His laboratory's systematic decoding of the transcriptional networks that control neuronal subtype specification has provided a foundational molecular framework for understanding cortical development, evolution, and dysfunction. The tools and concepts developed by his team, such as neuronal FACS purification, are now standard methodologies used by neuroscientists worldwide.

Through his leadership in establishing major research centers and programs at Harvard, Macklis has played an instrumental role in shaping the landscape of interdisciplinary neuroscience and stem cell research. His work continues to directly influence the quest for therapies for ALS, spinal cord injury, autism, and other neurodevelopmental and neurodegenerative disorders, leaving a lasting legacy as a scientist who redefined what is possible in brain repair.

Personal Characteristics

Beyond the laboratory, Macklis is known for his intellectual breadth and appreciation for the arts and humanities, a trace of his dual MIT degrees in science and literature. He approaches science with a sense of aesthetics, often describing the beauty and elegance of the brain's wiring diagrams and molecular logic.
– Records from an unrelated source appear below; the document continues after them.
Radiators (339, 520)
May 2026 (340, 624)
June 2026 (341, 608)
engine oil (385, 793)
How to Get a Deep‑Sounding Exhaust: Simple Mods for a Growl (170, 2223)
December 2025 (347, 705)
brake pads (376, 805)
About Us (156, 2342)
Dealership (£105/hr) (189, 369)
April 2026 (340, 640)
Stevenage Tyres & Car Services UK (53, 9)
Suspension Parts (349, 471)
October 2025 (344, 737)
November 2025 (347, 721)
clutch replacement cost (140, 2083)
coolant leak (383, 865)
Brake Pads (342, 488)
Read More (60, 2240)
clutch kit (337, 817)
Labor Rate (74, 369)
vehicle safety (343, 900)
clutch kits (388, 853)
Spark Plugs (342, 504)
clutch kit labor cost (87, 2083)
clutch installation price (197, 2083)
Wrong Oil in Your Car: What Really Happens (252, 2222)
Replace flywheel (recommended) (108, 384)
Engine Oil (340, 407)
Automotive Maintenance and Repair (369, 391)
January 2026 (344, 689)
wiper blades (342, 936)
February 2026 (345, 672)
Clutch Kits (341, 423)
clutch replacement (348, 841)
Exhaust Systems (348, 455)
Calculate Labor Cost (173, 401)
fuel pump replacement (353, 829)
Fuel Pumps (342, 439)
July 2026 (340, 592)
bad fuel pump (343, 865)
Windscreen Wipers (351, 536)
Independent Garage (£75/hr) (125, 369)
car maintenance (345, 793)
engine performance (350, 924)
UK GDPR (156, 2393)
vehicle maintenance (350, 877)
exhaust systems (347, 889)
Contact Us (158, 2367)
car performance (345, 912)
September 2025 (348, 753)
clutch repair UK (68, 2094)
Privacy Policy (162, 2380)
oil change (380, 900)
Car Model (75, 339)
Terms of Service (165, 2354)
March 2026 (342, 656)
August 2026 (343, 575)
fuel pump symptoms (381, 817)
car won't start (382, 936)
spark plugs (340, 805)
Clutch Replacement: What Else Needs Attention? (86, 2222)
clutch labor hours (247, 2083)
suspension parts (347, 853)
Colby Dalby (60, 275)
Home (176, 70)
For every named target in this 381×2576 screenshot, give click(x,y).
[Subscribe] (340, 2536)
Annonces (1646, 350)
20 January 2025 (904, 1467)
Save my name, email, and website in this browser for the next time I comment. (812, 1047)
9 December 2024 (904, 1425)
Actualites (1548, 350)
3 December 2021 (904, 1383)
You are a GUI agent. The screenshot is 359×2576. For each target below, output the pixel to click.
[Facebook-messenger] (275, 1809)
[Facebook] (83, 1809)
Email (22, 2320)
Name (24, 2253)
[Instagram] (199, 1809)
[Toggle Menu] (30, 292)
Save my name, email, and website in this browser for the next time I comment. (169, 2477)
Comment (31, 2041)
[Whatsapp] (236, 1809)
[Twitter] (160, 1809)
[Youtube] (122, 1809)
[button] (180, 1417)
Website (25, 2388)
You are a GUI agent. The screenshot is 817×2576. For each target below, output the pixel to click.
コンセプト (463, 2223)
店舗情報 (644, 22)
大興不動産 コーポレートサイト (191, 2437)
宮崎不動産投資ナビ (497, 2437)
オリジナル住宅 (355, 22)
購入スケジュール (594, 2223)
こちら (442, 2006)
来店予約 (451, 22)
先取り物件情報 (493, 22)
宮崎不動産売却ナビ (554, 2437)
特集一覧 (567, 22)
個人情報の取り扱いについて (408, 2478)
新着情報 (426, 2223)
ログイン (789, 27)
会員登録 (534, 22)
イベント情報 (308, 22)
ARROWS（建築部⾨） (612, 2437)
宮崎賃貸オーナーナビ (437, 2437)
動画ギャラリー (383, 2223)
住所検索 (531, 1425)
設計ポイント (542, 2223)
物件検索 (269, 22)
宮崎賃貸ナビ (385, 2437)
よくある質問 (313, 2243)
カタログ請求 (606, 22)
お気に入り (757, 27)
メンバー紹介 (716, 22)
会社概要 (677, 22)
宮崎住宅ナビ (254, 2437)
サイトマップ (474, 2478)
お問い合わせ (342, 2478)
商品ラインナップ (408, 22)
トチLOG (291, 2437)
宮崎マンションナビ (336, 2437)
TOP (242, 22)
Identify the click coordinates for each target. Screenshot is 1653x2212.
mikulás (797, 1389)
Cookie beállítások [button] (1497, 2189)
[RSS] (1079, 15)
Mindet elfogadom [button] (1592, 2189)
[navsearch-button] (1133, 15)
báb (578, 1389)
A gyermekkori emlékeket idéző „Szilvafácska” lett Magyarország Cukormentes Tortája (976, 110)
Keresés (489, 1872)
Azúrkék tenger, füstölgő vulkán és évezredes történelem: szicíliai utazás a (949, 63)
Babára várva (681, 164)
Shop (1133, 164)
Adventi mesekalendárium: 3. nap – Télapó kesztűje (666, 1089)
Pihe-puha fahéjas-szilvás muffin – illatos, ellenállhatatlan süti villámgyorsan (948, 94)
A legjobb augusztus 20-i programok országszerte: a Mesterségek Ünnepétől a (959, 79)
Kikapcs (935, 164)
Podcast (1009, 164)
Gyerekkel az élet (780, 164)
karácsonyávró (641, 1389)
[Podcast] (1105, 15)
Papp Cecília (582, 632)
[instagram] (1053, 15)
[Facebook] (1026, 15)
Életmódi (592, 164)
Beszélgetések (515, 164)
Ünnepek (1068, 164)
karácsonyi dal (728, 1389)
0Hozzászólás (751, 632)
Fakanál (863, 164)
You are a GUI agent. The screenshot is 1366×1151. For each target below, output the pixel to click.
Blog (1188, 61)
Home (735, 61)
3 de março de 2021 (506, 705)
This holistic perspective informs his communication, allowing him to articulate complex scientific ideas with clarity and context.

He maintains a strong sense of responsibility toward the scientific community and public trust in research. Macklis is characterized by a deep integrity and a commitment to rigorous, reproducible science. His personal engagement with mentoring and his role in building collaborative institutions reveal a character dedicated not only to personal discovery but to the advancement of the entire field and the nurturing of future scientific leaders.